すこしずつ高度を下げて、ゆっくり、ゆっくり、おりる体勢に入る。そうして、ひとのいない芝生を見つけて、ふわっと着地する。裸足に、芝のさくさくした感触が伝わる。この瞬間のために、飛ぶ。

二度なかず @Futatabi_Nakazu
単線の駅に構内らしき構内はなく、打ちっ放しのコンクリートは底冷えがする。ホームに立てば一寸先は星のない闇。急に目映くワンマンカーが入る。
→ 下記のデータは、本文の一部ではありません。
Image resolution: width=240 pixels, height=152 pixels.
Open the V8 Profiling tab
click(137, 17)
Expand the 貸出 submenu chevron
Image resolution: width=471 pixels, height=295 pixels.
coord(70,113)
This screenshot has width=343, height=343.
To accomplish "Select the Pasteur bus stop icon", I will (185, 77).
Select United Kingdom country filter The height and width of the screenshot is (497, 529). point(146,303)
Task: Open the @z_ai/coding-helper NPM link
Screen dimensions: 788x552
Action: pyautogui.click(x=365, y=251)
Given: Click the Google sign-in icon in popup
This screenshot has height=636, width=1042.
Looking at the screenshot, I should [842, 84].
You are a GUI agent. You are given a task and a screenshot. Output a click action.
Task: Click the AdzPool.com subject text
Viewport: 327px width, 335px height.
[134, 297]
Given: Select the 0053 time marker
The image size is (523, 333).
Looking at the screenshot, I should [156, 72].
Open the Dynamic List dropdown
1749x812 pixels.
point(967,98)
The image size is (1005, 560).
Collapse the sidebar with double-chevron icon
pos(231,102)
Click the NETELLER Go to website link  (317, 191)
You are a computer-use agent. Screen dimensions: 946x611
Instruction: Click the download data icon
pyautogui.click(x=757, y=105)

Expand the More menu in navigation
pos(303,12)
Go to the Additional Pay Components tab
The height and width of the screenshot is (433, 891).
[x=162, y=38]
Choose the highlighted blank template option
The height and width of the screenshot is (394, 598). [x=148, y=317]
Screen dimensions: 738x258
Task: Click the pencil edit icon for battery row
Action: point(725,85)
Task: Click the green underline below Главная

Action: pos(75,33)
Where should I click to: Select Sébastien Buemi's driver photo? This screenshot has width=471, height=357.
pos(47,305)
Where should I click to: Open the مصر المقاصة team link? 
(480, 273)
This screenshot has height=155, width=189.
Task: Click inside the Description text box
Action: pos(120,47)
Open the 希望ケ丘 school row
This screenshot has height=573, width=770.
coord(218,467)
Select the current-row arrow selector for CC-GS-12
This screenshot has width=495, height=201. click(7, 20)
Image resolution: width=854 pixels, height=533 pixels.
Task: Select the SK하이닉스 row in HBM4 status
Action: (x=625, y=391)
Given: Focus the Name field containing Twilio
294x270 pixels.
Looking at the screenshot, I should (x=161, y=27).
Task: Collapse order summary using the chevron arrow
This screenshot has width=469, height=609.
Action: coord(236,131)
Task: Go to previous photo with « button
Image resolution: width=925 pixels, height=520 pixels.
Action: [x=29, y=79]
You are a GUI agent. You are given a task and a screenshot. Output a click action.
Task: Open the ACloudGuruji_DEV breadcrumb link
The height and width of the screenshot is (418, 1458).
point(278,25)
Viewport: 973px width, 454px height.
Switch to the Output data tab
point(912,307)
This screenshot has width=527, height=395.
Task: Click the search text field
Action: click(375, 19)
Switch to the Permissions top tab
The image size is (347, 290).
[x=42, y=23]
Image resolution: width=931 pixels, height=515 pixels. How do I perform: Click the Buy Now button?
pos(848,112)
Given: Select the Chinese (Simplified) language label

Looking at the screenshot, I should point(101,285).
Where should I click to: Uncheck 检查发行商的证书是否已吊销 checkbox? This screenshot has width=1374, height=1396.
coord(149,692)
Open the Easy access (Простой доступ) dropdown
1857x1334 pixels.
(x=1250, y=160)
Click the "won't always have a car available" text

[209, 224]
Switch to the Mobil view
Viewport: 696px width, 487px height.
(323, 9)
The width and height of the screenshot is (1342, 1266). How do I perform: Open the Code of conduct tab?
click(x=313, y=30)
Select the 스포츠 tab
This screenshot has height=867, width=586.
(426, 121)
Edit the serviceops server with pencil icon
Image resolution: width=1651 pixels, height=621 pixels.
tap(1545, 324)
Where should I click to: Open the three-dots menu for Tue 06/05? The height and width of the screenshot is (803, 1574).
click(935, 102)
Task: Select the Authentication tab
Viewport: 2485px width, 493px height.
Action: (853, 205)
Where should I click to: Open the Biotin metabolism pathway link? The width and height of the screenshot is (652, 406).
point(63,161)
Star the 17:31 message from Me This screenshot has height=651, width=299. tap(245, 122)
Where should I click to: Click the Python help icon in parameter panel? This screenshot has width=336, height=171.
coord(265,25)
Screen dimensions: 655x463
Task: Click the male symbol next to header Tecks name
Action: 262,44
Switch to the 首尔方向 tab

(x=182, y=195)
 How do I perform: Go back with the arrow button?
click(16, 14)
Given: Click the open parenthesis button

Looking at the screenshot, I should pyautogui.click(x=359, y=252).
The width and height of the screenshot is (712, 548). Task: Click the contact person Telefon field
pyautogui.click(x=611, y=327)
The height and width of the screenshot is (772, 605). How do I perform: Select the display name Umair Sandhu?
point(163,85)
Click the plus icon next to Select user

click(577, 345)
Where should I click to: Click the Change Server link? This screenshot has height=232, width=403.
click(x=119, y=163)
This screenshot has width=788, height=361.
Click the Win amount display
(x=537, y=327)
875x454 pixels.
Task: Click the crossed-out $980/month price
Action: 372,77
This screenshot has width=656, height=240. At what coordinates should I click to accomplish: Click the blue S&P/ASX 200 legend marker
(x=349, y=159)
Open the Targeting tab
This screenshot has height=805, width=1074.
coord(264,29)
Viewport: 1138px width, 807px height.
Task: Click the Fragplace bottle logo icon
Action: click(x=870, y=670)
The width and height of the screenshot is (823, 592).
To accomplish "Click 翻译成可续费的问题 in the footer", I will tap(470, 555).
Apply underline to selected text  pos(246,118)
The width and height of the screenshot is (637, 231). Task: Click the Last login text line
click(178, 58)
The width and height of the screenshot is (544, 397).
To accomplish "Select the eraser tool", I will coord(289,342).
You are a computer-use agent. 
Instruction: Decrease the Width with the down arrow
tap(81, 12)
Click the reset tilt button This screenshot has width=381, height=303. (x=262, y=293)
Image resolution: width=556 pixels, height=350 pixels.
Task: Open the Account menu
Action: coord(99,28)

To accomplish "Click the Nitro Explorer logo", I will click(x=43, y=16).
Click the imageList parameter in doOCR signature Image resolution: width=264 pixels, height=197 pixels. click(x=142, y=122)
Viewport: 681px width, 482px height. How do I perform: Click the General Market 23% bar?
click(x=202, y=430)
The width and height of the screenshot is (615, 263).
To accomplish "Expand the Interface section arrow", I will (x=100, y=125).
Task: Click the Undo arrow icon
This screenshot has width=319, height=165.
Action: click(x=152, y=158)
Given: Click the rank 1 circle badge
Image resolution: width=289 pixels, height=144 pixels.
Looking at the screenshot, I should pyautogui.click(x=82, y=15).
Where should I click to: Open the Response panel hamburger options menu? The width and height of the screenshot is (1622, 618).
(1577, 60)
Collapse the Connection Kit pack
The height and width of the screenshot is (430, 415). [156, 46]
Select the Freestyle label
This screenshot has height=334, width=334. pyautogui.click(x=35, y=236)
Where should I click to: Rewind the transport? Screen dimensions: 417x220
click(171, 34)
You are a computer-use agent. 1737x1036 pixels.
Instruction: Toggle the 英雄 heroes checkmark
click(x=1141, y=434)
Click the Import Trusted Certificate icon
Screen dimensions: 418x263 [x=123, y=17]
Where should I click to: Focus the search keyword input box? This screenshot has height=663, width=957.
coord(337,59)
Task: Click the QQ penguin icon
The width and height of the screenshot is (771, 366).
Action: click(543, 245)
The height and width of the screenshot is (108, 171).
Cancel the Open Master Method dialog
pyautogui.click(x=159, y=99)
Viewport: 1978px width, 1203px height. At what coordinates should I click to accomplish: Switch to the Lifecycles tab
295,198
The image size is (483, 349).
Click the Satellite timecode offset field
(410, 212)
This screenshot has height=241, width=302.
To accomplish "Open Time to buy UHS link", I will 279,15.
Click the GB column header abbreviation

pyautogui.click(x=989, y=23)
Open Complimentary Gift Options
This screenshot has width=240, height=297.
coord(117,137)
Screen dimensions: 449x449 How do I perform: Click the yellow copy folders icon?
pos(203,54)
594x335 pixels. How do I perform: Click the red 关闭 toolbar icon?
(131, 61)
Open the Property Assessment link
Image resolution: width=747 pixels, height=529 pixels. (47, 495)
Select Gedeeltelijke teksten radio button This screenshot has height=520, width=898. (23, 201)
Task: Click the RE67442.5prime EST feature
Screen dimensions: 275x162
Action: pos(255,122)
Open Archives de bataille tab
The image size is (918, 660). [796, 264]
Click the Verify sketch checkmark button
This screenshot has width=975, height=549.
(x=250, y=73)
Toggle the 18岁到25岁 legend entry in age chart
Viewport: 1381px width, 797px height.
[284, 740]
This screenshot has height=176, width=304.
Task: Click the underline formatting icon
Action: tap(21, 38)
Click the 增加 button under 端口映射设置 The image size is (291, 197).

けたたましいブレーキで停止した列車の行先表示に「執着駅」とあって、すぐ「回送」に変わった。近く、廃線だろう。あいつに握らせたのは回数券だったが。

太陽や月など @as1mind1soul
姿を現した猛獣がサバンナを彷徨う私に牙を剥く。《文明と名付けて自然破壊を正当化するお前らを絶対許さない。命が惜しいか》私は道具を捨てて着物を脱ぎ、自然に還ると決心した。《非力は格好の餌食だぞ》否、私には薬草で君達を治癒する知恵がある。《では一緒に》彼は私を乗せて群れへと疾走する。